- **WHAT TO DO**
Take the entries below and print only the lines from the one with "Click the add speed dial contact icon" through the one with "You are a computer-use agent. Screen dimensions: 1349x1001", exactly as they stand, both ends included.

--- RECORDS SHOWN Enclosed Below ---

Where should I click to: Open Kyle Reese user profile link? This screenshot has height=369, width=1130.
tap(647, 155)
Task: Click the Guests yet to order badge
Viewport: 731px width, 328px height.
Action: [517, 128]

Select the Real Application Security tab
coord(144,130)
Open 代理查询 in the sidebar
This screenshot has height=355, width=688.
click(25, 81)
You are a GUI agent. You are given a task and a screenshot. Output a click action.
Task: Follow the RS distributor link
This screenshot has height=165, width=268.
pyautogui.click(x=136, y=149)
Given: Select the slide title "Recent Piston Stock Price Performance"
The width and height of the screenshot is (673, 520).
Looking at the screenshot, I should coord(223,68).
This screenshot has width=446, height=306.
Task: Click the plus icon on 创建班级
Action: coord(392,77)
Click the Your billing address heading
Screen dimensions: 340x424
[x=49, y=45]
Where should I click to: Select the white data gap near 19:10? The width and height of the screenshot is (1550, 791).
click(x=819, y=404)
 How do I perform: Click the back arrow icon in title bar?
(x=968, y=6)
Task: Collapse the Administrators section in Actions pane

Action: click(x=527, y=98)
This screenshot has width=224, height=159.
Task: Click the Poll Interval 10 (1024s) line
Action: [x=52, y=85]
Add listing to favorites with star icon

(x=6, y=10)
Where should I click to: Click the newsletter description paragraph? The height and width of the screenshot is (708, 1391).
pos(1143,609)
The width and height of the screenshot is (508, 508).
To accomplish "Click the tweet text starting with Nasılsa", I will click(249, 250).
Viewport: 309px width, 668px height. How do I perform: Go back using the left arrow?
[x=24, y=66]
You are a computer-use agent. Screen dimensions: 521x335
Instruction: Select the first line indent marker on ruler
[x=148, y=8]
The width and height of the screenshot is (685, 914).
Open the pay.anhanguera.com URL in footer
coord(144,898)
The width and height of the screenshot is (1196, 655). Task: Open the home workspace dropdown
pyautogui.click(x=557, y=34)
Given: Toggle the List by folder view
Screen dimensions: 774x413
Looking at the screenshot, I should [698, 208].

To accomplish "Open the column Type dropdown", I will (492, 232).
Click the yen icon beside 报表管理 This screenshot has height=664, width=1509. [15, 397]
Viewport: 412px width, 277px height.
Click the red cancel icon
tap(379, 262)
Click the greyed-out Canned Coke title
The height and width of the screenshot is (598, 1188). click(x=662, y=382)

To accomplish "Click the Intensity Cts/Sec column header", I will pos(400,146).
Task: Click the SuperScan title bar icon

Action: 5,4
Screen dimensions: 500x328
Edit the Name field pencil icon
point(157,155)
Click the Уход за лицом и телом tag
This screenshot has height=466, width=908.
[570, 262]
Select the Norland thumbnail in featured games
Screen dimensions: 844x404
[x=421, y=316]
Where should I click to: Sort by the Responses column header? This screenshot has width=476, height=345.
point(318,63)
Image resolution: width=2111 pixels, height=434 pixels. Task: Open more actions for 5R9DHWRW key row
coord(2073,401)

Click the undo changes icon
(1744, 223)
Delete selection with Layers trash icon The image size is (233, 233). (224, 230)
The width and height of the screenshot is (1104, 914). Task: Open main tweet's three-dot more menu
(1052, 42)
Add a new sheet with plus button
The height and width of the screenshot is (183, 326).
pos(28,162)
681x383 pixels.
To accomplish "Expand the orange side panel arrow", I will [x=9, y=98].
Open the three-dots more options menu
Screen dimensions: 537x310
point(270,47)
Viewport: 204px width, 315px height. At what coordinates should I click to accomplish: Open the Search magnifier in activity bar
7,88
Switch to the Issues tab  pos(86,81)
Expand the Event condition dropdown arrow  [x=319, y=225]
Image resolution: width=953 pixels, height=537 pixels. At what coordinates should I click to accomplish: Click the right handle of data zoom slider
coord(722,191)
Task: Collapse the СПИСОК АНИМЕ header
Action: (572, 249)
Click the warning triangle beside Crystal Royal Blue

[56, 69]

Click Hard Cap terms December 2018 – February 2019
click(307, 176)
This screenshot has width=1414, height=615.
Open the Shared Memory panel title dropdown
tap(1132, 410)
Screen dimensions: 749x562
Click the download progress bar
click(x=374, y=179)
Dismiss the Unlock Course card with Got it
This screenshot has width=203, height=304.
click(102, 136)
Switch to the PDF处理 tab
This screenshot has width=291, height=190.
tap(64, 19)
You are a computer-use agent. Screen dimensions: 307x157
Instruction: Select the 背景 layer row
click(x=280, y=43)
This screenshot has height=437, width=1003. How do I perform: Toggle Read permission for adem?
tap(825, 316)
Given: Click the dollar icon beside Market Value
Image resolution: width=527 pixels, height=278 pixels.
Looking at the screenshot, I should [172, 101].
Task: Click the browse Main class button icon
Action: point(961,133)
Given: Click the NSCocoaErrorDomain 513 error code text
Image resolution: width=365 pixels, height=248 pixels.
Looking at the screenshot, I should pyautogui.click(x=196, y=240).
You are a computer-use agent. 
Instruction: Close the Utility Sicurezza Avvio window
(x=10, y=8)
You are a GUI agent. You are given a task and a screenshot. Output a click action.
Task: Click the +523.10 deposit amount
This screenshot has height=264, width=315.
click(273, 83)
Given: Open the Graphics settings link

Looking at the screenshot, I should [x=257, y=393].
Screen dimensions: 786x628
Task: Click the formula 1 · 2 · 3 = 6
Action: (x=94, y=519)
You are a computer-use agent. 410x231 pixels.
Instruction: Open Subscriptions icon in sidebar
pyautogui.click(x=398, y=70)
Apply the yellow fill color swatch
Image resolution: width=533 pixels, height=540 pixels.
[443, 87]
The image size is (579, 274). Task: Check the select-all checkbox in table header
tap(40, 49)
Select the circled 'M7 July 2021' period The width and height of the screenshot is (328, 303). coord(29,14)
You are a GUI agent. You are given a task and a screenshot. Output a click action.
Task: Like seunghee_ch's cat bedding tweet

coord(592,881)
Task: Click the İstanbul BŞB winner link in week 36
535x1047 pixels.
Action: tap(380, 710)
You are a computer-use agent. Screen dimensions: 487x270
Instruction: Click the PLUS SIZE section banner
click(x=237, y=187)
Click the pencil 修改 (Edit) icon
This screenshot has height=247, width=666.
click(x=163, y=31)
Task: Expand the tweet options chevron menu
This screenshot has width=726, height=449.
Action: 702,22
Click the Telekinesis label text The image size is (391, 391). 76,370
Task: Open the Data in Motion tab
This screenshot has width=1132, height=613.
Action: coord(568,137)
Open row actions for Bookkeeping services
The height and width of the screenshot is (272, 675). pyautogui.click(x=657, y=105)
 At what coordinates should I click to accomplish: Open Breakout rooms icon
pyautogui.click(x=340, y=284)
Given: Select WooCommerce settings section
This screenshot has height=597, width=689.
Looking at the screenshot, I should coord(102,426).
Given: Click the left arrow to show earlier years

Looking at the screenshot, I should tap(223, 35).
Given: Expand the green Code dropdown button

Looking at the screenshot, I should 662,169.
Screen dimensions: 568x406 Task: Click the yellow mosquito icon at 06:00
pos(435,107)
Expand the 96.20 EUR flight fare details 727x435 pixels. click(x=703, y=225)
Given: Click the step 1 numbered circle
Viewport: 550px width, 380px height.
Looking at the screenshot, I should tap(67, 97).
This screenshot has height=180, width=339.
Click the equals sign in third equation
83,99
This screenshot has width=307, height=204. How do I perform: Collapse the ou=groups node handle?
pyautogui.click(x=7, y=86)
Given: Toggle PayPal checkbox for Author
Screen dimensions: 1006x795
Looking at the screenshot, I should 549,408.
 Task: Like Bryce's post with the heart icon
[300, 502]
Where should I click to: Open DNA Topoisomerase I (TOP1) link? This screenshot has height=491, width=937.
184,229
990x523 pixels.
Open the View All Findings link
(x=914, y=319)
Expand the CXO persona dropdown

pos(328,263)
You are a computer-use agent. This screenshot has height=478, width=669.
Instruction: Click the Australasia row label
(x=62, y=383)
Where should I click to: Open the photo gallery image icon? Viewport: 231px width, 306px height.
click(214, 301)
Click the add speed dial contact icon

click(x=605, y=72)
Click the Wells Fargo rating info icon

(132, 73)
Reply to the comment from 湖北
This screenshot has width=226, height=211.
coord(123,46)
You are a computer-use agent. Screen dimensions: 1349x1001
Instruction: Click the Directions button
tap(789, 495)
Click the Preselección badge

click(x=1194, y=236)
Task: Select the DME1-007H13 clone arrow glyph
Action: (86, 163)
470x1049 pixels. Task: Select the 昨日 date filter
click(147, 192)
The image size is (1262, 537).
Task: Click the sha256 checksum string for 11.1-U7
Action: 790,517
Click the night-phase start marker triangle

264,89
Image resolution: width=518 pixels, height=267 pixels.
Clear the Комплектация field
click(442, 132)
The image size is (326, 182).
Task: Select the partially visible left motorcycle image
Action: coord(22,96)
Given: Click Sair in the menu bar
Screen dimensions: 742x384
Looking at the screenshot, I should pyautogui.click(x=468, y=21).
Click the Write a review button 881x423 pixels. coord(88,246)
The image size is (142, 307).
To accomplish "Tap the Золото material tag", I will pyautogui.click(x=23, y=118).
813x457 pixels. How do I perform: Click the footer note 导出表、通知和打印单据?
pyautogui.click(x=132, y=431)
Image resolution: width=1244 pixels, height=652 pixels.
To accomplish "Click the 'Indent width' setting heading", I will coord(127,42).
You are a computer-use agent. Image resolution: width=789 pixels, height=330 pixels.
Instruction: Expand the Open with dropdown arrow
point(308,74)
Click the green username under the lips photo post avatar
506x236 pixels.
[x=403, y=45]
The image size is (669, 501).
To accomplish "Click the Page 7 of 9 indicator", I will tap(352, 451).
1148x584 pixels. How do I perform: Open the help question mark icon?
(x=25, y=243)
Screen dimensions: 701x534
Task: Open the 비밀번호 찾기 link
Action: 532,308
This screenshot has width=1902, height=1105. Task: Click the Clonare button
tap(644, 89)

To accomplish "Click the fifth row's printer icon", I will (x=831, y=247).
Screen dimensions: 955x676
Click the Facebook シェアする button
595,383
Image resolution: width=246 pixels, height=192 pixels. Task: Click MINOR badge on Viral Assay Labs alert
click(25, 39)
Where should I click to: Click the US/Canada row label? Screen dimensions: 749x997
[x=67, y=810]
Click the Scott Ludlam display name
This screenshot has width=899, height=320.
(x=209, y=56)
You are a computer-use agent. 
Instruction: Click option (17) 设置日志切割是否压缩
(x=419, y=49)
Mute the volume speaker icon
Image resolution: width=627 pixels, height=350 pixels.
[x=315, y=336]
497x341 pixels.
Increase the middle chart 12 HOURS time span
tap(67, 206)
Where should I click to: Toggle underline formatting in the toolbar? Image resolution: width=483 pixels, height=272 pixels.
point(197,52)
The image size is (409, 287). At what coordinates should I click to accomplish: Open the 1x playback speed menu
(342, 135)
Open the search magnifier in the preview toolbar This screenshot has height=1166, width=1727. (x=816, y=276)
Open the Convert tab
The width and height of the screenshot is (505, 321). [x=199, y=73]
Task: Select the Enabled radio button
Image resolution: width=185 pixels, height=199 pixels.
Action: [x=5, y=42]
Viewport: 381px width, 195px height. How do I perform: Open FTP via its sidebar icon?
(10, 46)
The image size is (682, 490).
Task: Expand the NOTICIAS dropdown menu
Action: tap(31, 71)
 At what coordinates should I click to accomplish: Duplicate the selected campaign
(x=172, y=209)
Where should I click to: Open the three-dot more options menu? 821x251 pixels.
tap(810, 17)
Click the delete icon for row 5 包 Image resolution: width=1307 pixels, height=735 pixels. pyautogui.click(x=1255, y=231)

--- End of Enclosed RECORDS SHOWN ---

- **TASK ANSWER**
Click the add speed dial contact icon

click(x=605, y=72)
Click the Wells Fargo rating info icon

(132, 73)
Reply to the comment from 湖北
This screenshot has width=226, height=211.
coord(123,46)
You are a computer-use agent. Screen dimensions: 1349x1001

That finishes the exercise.